ローカルフォルダ(Dドライブ)のデータを自宅NASにバックアップしたい
Cドライブはシステムイメージバックアップを取っているけど、そういえばDドライブに溜め込んだデータはバックアップ設定していないなーと思ったので自宅のNASにデータバックアップをすることにした。
Dドライブ丸ごとコピーしてNASにペーストしても良かったのだが、それなりにちょこちょこデータが更新されるので毎回コピー・ペーストするのもカッコ悪いなと思い、PowerShellとRobocopyを利用してバックアップスクリプトを作ることにした。
うちのNASはID/PASSをアクセス時に要求するので、robocopy実行前にNASにアクセスするようにした。
また、robocopy結果をログに残す仕様にすることにした。
さらに、一々管理者権限で実行を指定するのは面倒なので、スクリプト内で管理者として実行しているか確認し、管理者として実行されていない場合は管理者として実行するように促す形にした。
搭載機能
- 指定したコピー元($srcFolder)から指定したコピー先($dstFolder)へrobocopyを実施する。
今回は、コピー元を「Dドライブ」、コピー先を「\192.168.1.253\backup\Dドライブ」とする。(適宜修正してください) - コピー先のNASに対してrobocopy実行前にユーザーID/PASSで資格情報を取得しておく。
本スクリプトではユーザー名を「backupper」、PASSを「backupperpass」としておく。(適宜修正してください) - robocopyのオプションは以下とする。
/MIR /DCOPY:DAT /COPY:DAT /IT /B /log+:"$logFile" /np /R:3 /W:3
/MIRはコピー元とコピー先を同じ状態になるようにするオプションである。
/DCOPY:DATはディレクトリにコピーする情報を指定するオプションである。
D(データ)、A(属性)、T(タイムスタンプ)をコピーする。
/COPY:DATはファイルにコピーする情報を指定するオプションである。
D(データ)、A(属性)、T(タイムスタンプ)をコピーする。
なお、/COPYALLは恐らく以下のようなエラーとなる。
注意: セキュリティがコピーされない可能性があります - コピー元で固定 ACL がサポートされていない可能性があります。
エラー 1314 (0x00000522) NTFS セキュリティをコピー先ディレクトリにコピーしています \\192.168.1.253\backup\Dドライブ\ クライアントは要求された特権を保有していません。
これは、/COPYALLだとセキュリティ情報等までもコピー対象にしてしまうので、ローカルと権限の管理管轄が異なるNASではコピーしようがないためと思われる。

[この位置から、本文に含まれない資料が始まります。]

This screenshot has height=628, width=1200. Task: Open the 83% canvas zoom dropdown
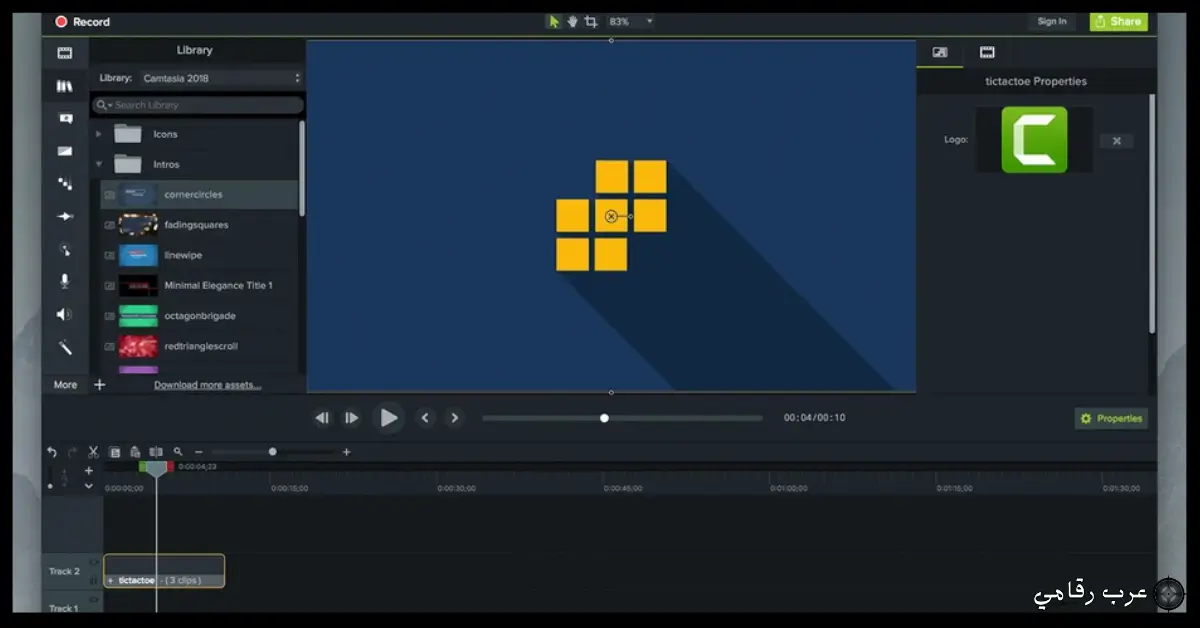tap(631, 21)
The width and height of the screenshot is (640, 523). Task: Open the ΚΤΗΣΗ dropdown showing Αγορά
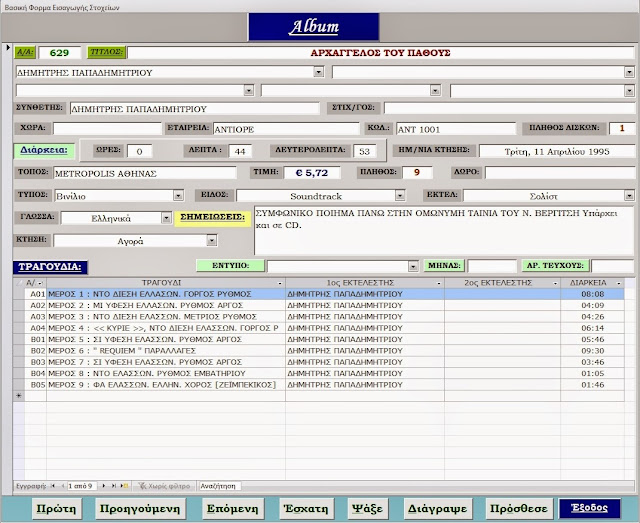pos(211,240)
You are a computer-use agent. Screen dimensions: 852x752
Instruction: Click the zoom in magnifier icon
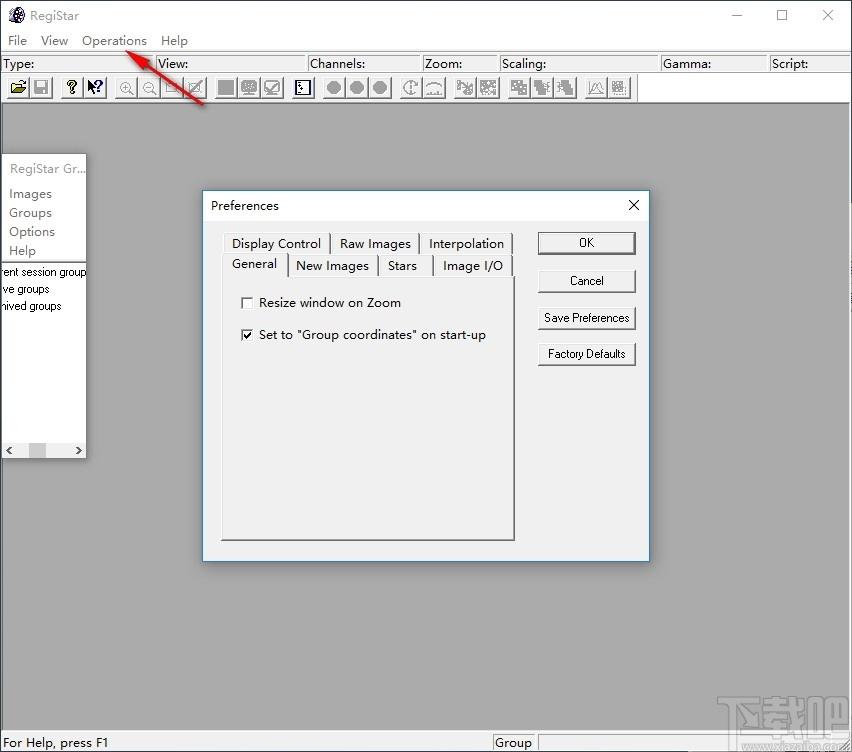127,87
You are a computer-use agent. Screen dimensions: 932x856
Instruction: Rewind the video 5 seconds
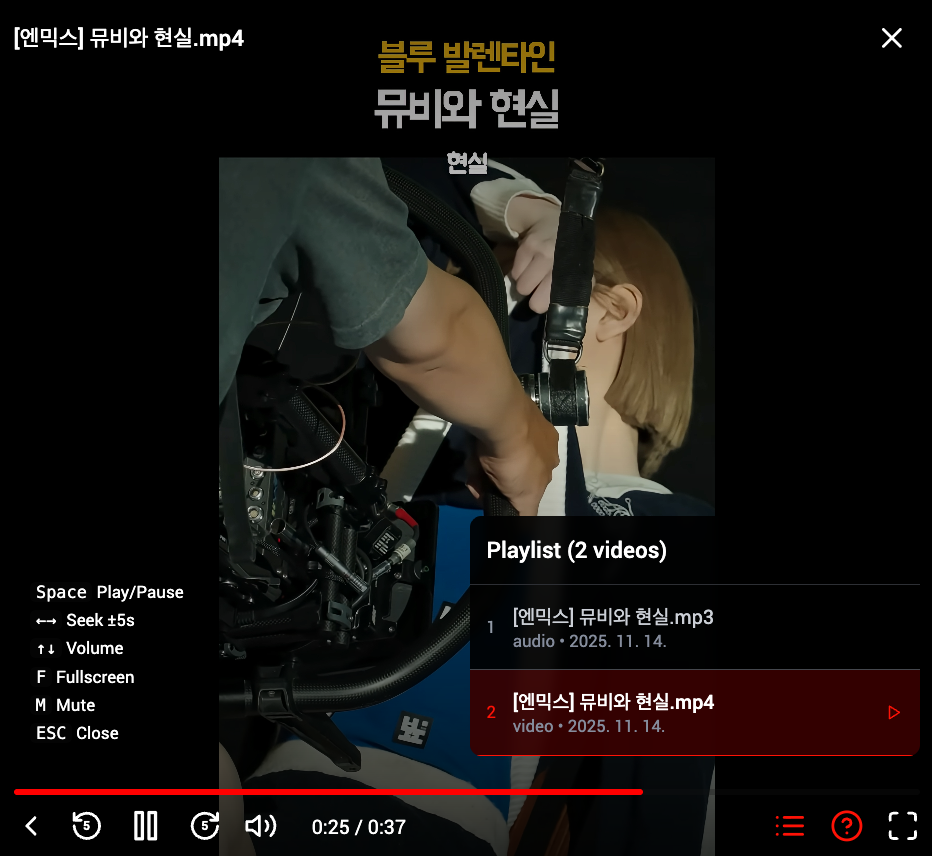86,826
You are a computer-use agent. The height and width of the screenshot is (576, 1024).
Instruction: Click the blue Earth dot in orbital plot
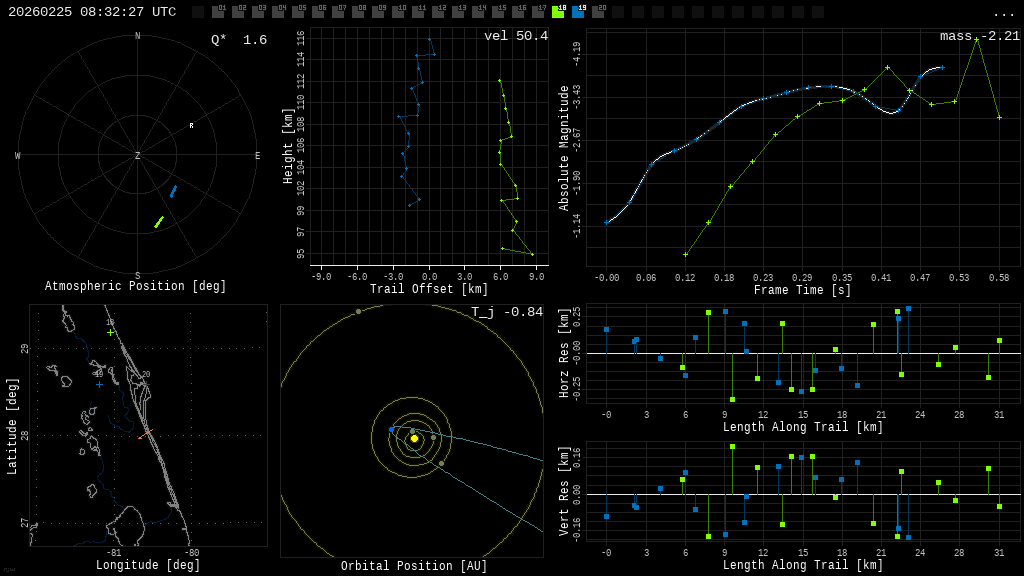pos(392,429)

同一ドメインで管理されていれば問題なく通るかもしれない(未検証)。
/ITはファイル属性だけが異なるファイル(Tweaked)もコピー対象に含めるオプションである。
/Bはバックアップモードでの実行を指定するオプションである。これは対象ファイルへのアクセス権がなかったとしてもファイルコピーできるようになるオプションである。(なので本スクリプトの実行は管理者権限を持つユーザーが対象となる)
/log+:"$logFile"は$logFileにログを出力させるオプションである。

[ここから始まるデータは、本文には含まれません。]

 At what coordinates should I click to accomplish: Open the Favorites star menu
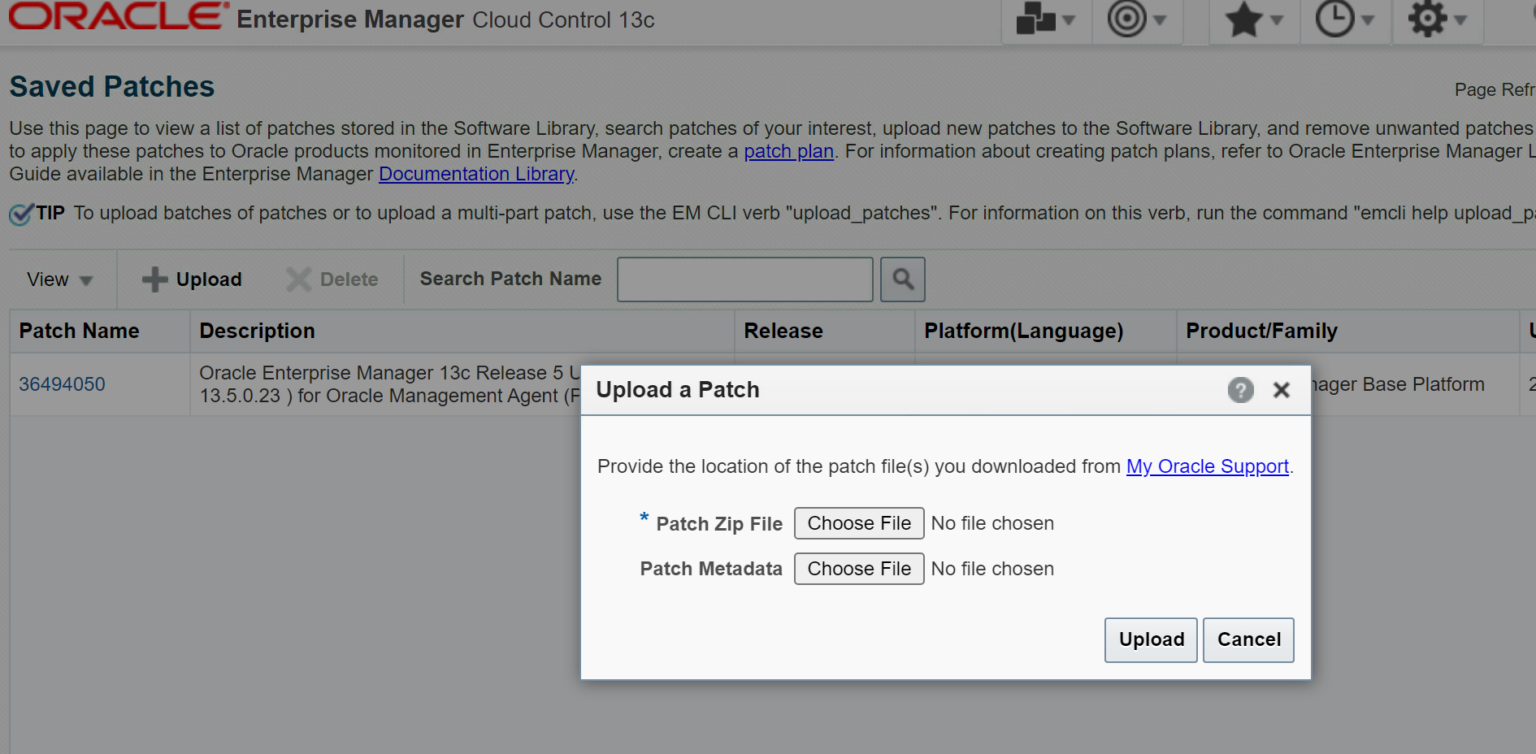click(x=1254, y=20)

/npはコピーの完了率を表示させないオプションである。これはログ出力時にログが完了率だらけで読めなくなるのを防ぐためである。
/R:3は失敗したコピーに対する再試行回数を3に指定するものである。
/Rは既定値が1,000,000であり、コピー時間が無駄に増大するだけなので最低限の回数に変更する。
/W:3は再試行と再試行の間の待機時間を3秒間に指定するものである。
/Wは既定値が30秒であり、/Rと合わせてコピー時間が無駄に増大するだけなので最低限の秒数に変更する。 - 管理者権限で実行をされているかを確認し、されていない場合は管理者権限で再実行する。

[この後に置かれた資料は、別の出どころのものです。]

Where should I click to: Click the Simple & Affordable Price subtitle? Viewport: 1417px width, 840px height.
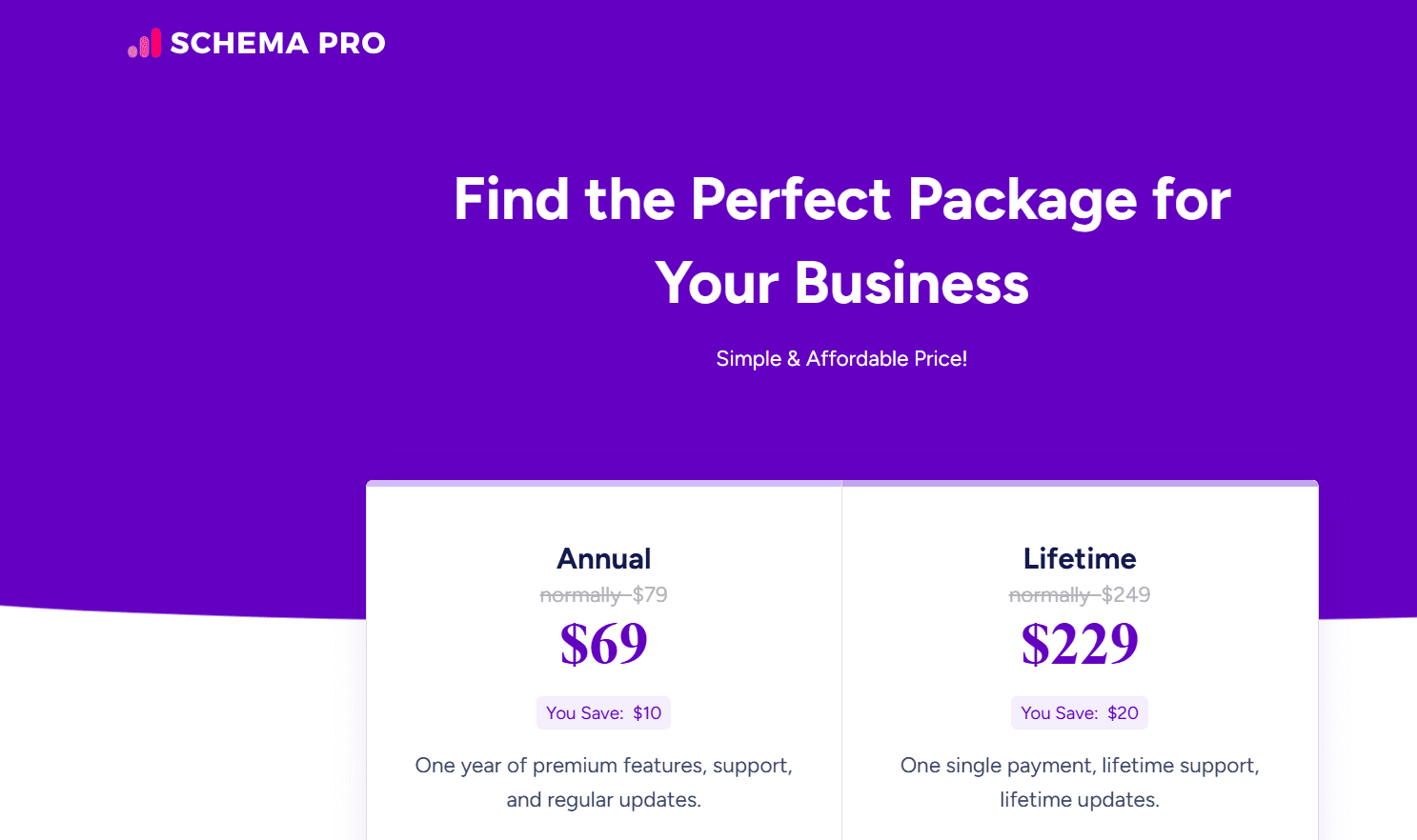pyautogui.click(x=841, y=359)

- robocopyの実行結果をログ出力し、ログ保存用のフォルダに保存する。
$logFolderでログフォルダパスを指定し、$logFileでログのファイル名を指定する。
本スクリプトではログフォルダパスを「\192.168.1.253\backup\バックアップ用ツール\Dドライブロボコピー\log」とする。(適宜修正してください)
なお、ログフォルダは予め作成しておく必要あり。
ファイル名はyyyy-mm-dd_datacopy.logとなるようにする。 - 指定された日数よりも古いログファイルがあった場合、自動でログを削除するようにする。
本スクリプトでは93日(約3ヶ月間)より古いログは削除する仕様とする。
コード
絶対改善余地があるけどこんな感じ。
青字アンダーライン部分は搭載機能に記載した適宜修正部分のため、自身の環境に応じて書き換えされたし。
# PowerShellスクリプト
# 現在のスクリプトが管理者権限で実行されているか確認
$isAdmin = ([Security.Principal.WindowsPrincipal] [Security.Principal.WindowsIdentity]::GetCurrent()).IsInRole([Security.Principal.WindowsBuiltInRole]::Administrator)
# 管理者として実行されていない場合は再起動
if (-not $isAdmin) {
Write-Host "管理者として再実行しています..."
Start-Sleep -Seconds 2
Start-Process powershell.exe -ArgumentList ("-NoProfile -ExecutionPolicy Bypass -File `"" + $MyInvocation.MyCommand.Path + "`"") -Verb RunAs
Exit
}
# ネットワーク共有へのアクセス情報
$networkSharePath = "\\192.168.1.253\backup"
$networkCredential = New-Object System.Management.Automation.PSCredential -ArgumentList @("backupper", (ConvertTo-SecureString -String "backupperpass" -AsPlainText -Force))
# ソースフォルダと宛先フォルダの指定
$srcFolder = "D:"
$dstFolder = Join-Path $networkSharePath "Dドライブ"
# ログフォルダとログファイルの指定
$logFolder = "\\192.168.1.253\backup\バックアップ用ツール\Dドライブロボコピー\log"
$logFile = Join-Path $logFolder "$((Get-Date).ToString('yyyy-MM-dd'))_datacopy.log"
# Robocopyを使用してフォルダのコピー
robocopy $srcFolder $dstFolder /MIR /DCOPY:DAT /COPY:DAT /IT /B /log+:"$logFile" /np /R:3 /W:3
# 指定された日数よりも古いログファイルを削除
Get-ChildItem -Path $logFolder -Filter "*.log" | Where-Object { $_.CreationTime -lt (Get-Date).AddDays(-93) } | ForEach-Object { Remove-Item $_.FullName -Force }
# スクリプトの実行が完了したことを表示
Write-Host "スクリプトの実行が完了しました。"
実行イメージ
注意点と補足
- PowerShellが実行可能な環境である必要があります。